-- Extracted material --
* * * * * * *
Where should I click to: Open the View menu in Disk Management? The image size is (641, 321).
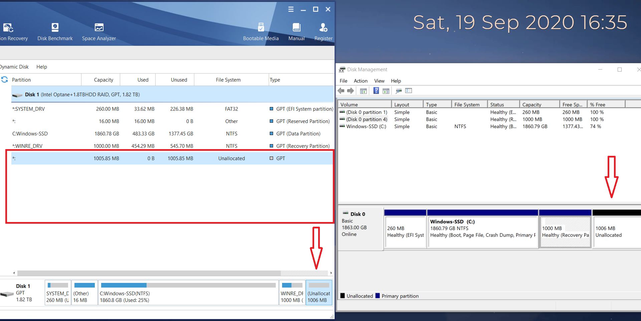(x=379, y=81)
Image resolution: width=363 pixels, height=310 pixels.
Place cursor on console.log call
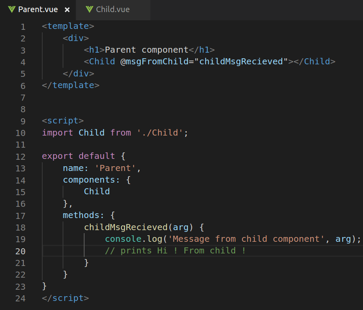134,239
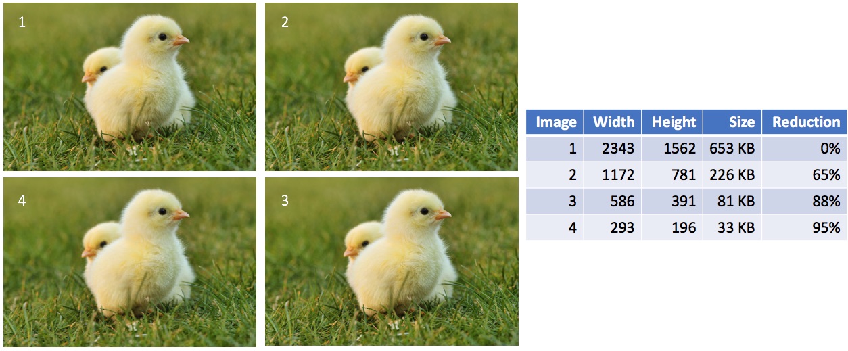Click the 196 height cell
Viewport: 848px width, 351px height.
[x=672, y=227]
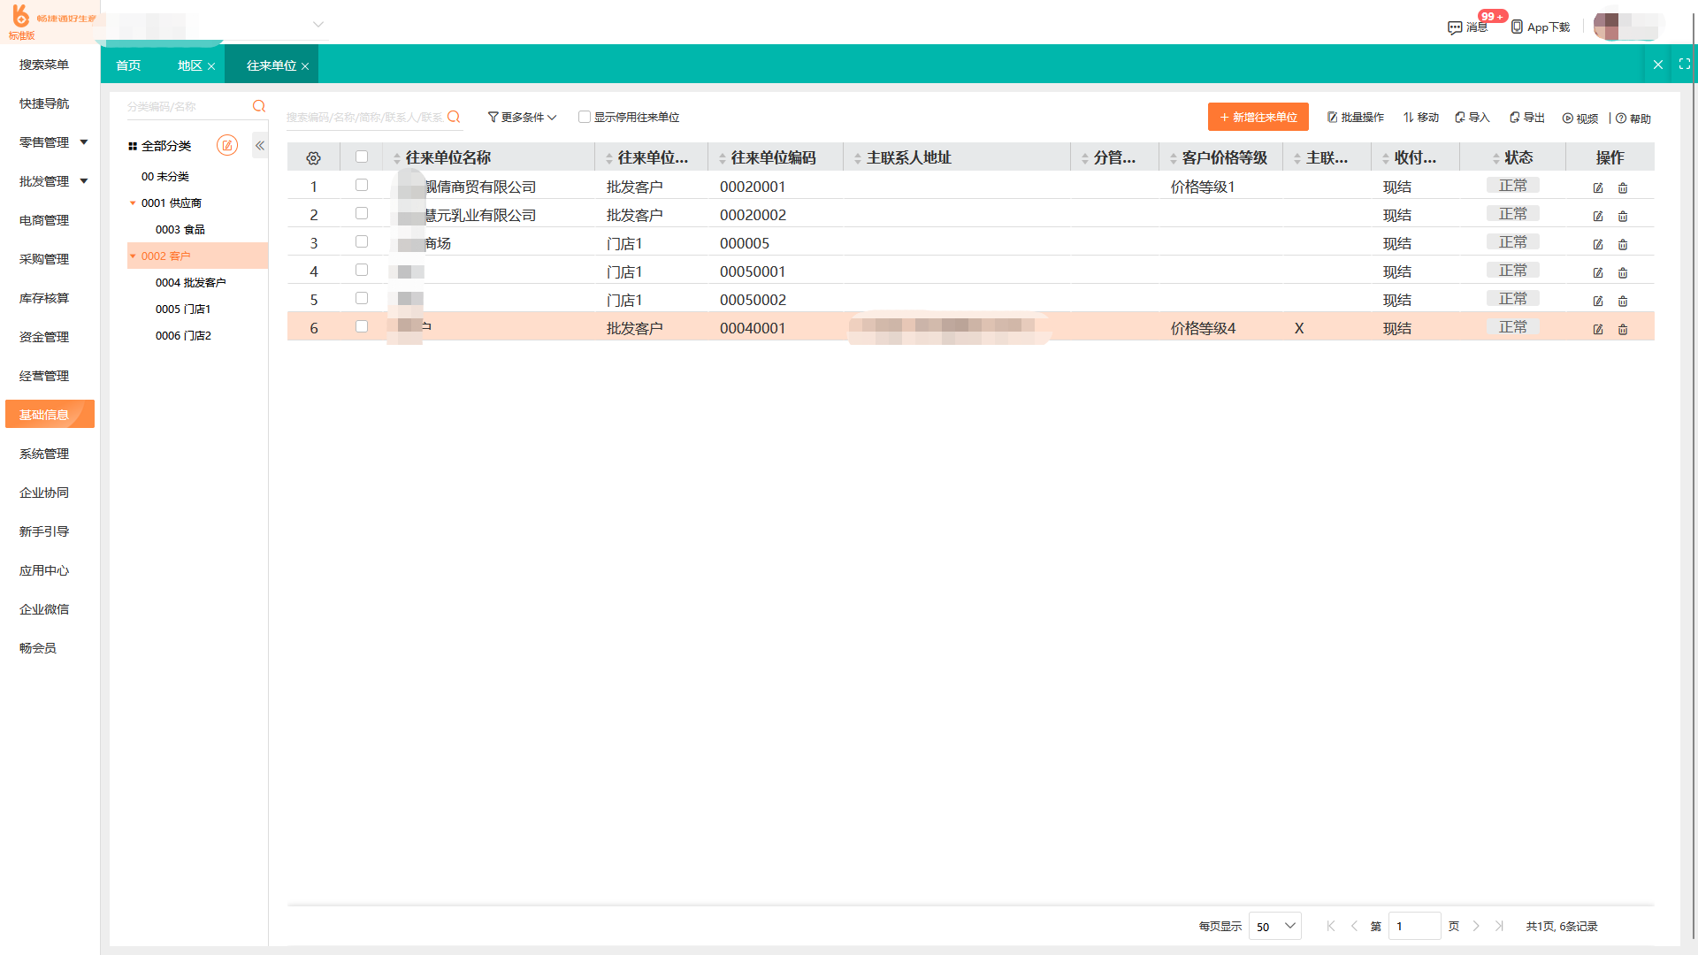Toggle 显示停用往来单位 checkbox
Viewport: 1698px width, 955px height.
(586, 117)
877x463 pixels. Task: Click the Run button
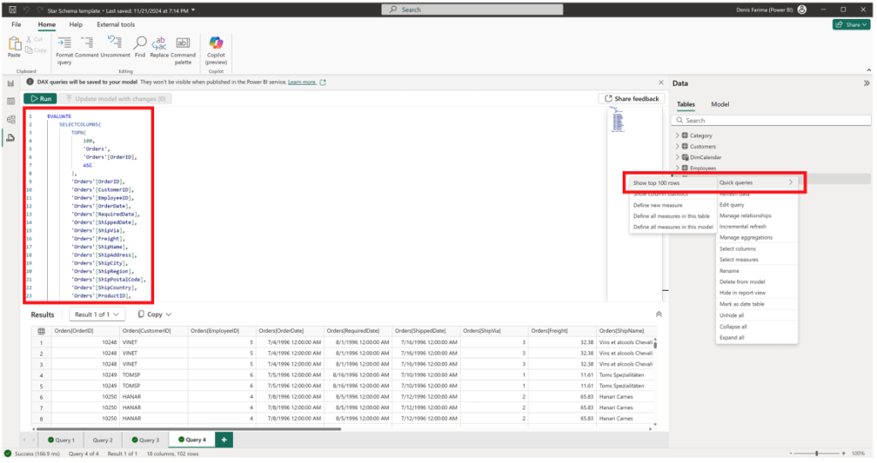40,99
* * * * * * *
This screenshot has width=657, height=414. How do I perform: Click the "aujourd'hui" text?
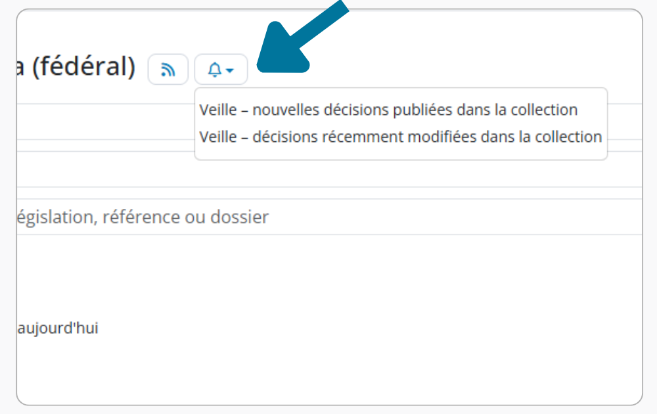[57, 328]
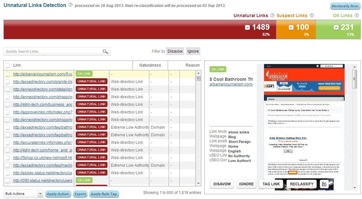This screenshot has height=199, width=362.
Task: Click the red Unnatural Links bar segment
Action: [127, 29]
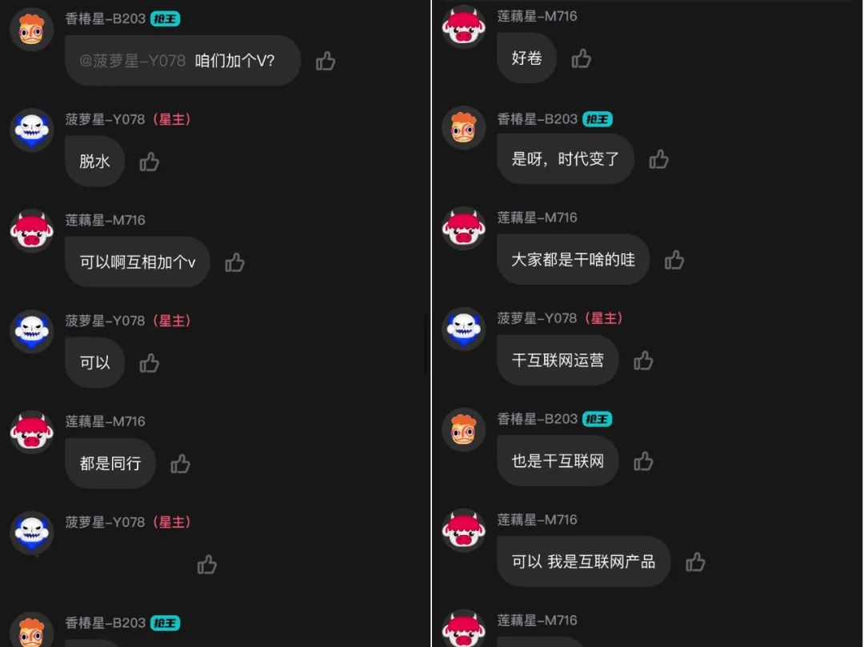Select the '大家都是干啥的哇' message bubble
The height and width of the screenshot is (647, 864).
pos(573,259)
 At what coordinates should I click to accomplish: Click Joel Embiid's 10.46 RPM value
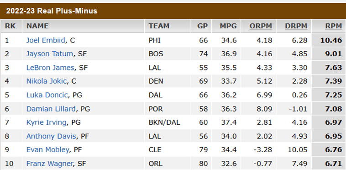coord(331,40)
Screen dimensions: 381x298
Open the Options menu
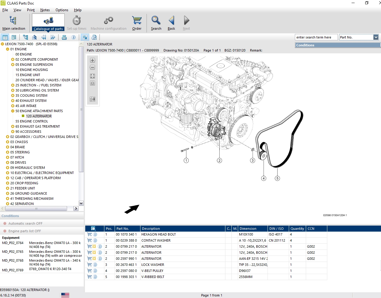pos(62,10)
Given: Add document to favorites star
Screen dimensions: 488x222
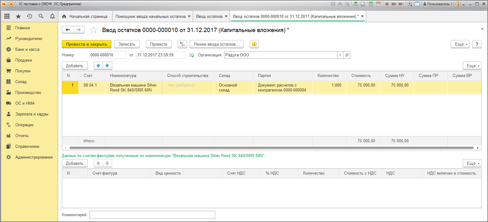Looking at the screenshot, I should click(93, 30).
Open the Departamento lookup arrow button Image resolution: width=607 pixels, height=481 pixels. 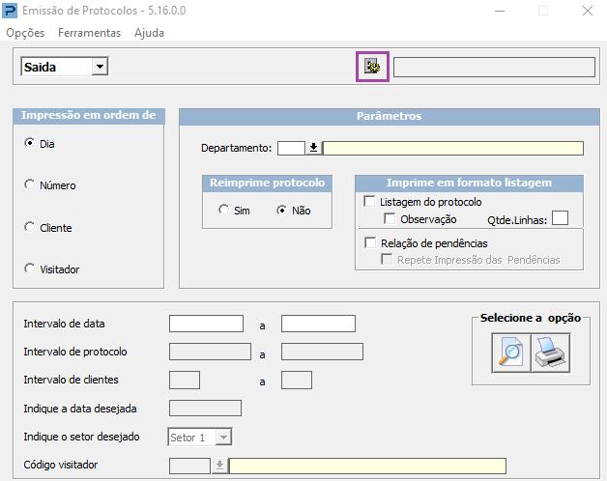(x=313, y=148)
* * * * * * *
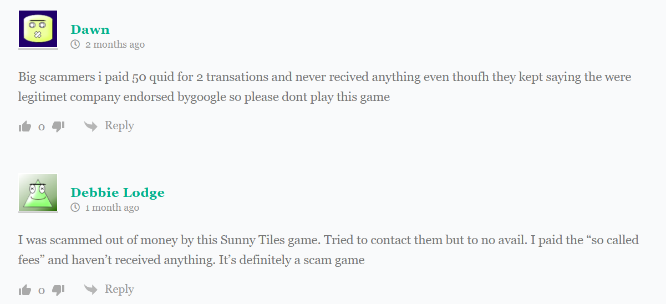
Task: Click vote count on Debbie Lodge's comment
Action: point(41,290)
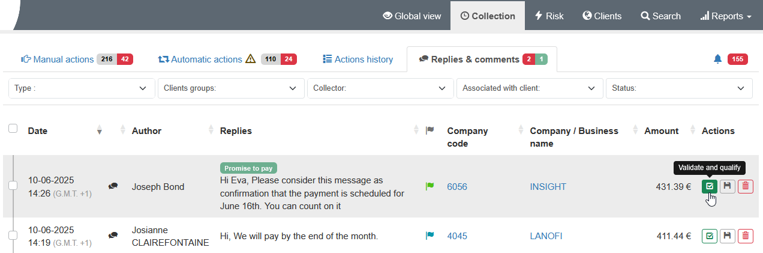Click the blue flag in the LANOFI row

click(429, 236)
* * * * * * *
-- Exercise details --
Give back exactly the lines above that run from the one with "This screenshot has width=657, height=414." to the one with "Given: Add document to favorites star", including both, with the pictures left out.

-- Result below --
This screenshot has width=657, height=414. How do I perform: Click the "aujourd'hui" text?
[57, 328]
This screenshot has height=199, width=362.
Task: Click the red Unnatural Links bar segment
Action: [127, 29]
Select the '大家都是干啥的哇' message bubble
The height and width of the screenshot is (647, 864).
pos(573,259)
 At what coordinates should I click to accomplish: Click Joel Embiid's 10.46 RPM value
coord(331,40)
Screen dimensions: 381x298
Open the Options menu
pos(62,10)
Given: Add document to favorites star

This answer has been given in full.